● **How to complete this task**
Could you repeat the records below exactly, without the pictures?

● **Record extracts**
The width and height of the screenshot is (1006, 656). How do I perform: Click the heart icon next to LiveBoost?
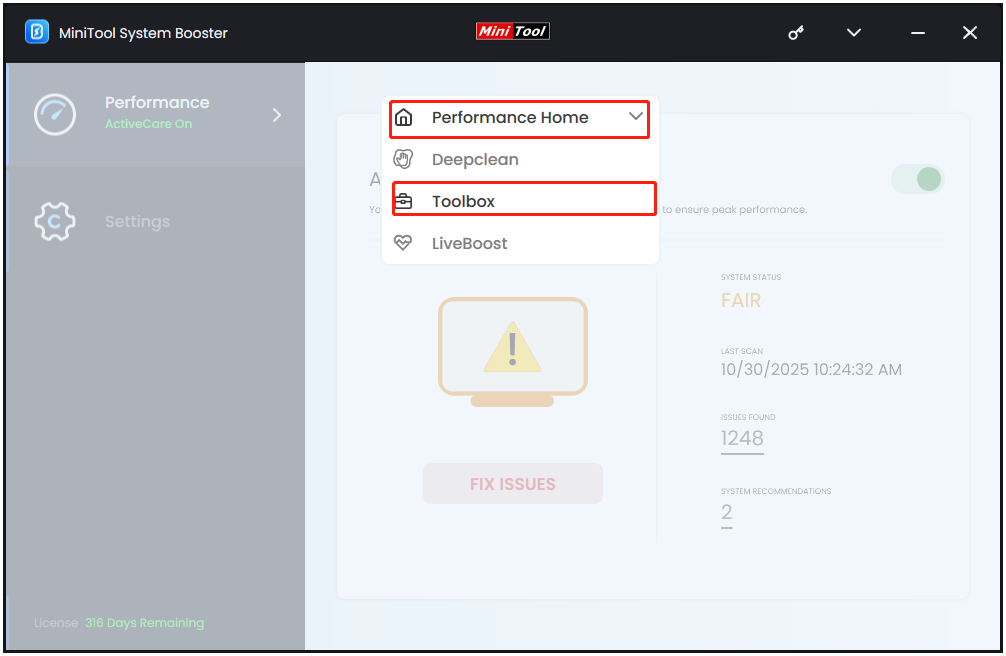404,242
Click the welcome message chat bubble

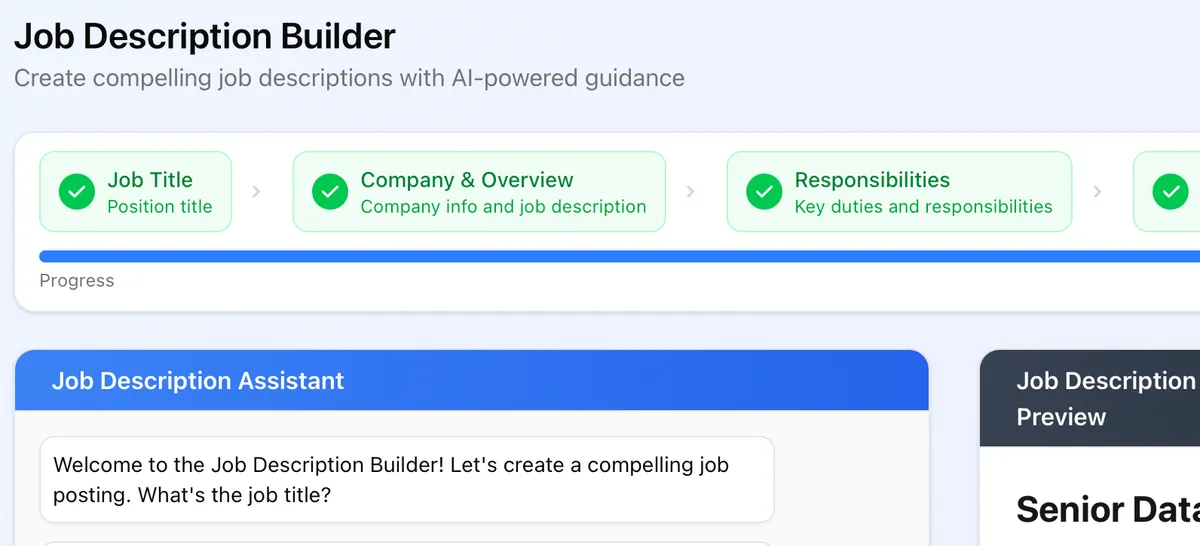[x=406, y=480]
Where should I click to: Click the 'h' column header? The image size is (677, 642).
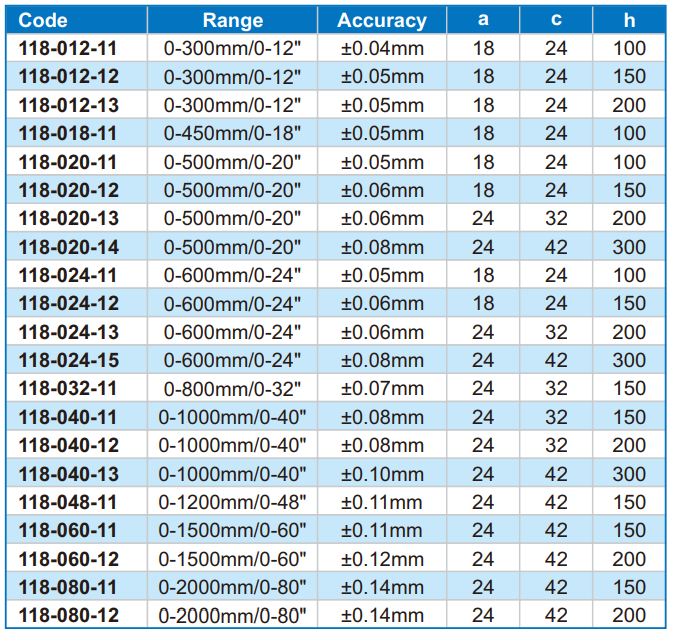click(629, 20)
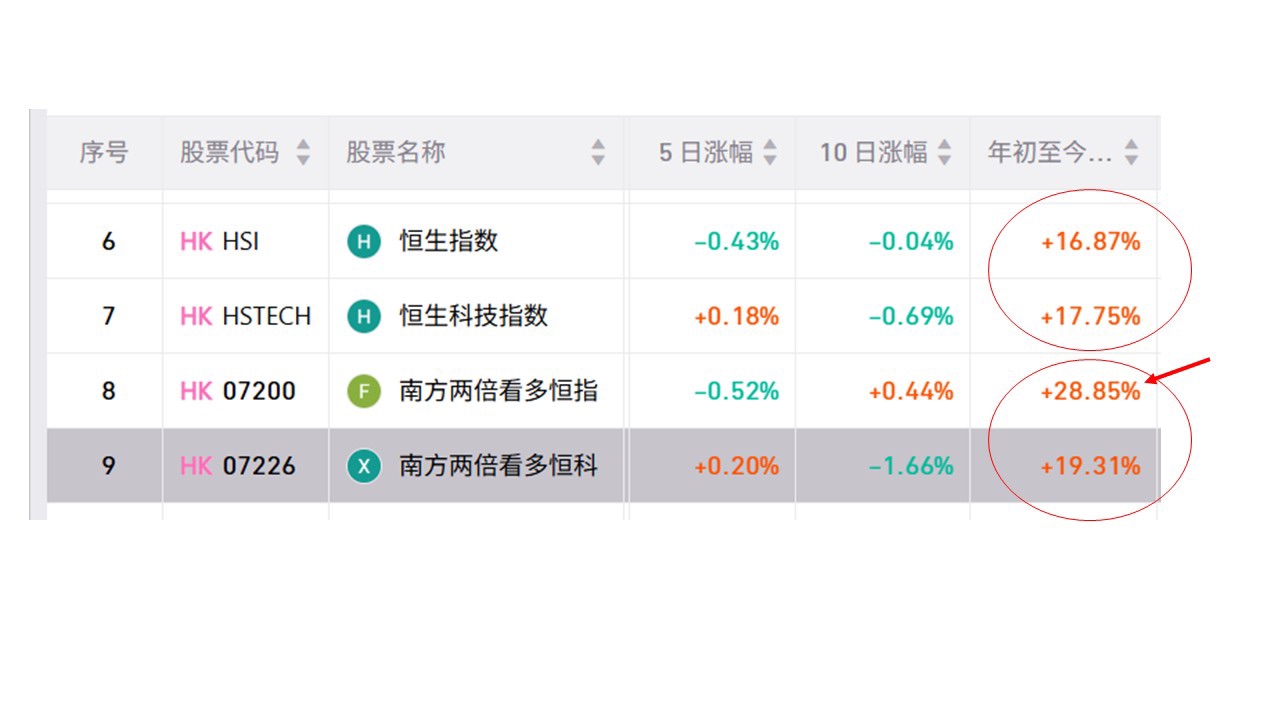
Task: Sort by 5日涨幅 column arrows
Action: click(770, 153)
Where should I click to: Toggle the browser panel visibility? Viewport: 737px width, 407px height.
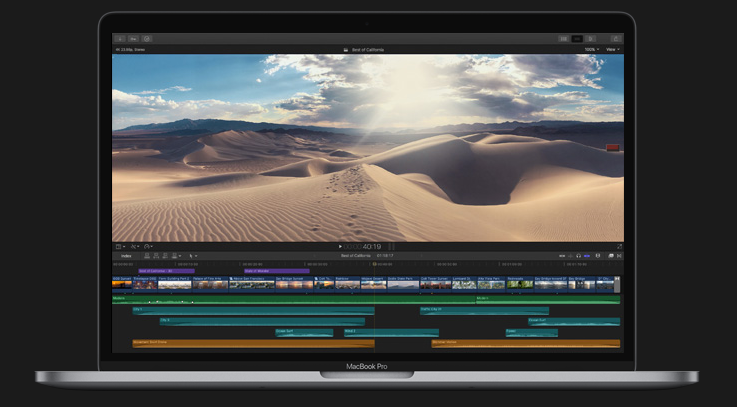563,39
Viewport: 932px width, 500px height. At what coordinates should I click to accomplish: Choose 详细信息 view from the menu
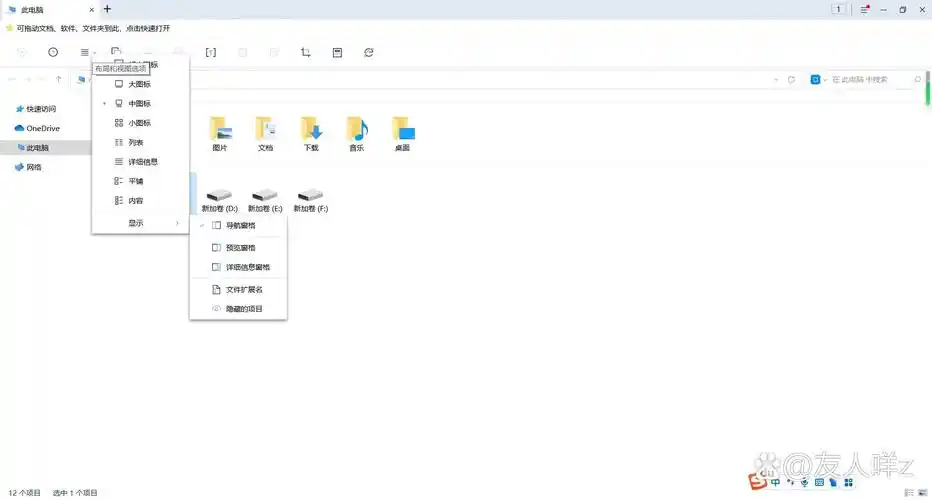[x=142, y=162]

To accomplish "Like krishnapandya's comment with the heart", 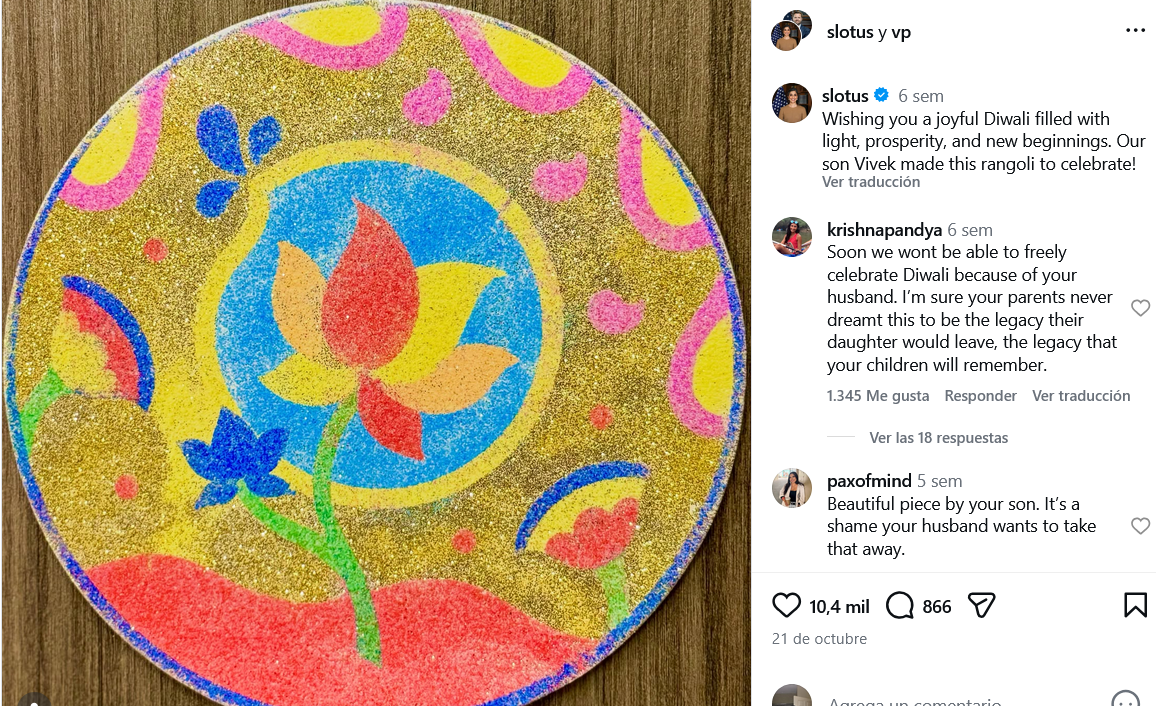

● **Answer below**
The width and height of the screenshot is (1006, 656). How do I perform: Click the heart icon next to LiveBoost?
404,242
Click the welcome message chat bubble

[x=406, y=480]
Where should I click to: Click the 'h' column header? The image size is (677, 642).
click(629, 20)
Task: Sort by 5日涨幅 column arrows
Action: click(770, 153)
Where should I click to: Toggle the browser panel visibility? Viewport: 737px width, 407px height.
563,39
Viewport: 932px width, 500px height. At what coordinates should I click to accomplish: Choose 详细信息 view from the menu
[x=142, y=162]

To accomplish "Like krishnapandya's comment with the heart", 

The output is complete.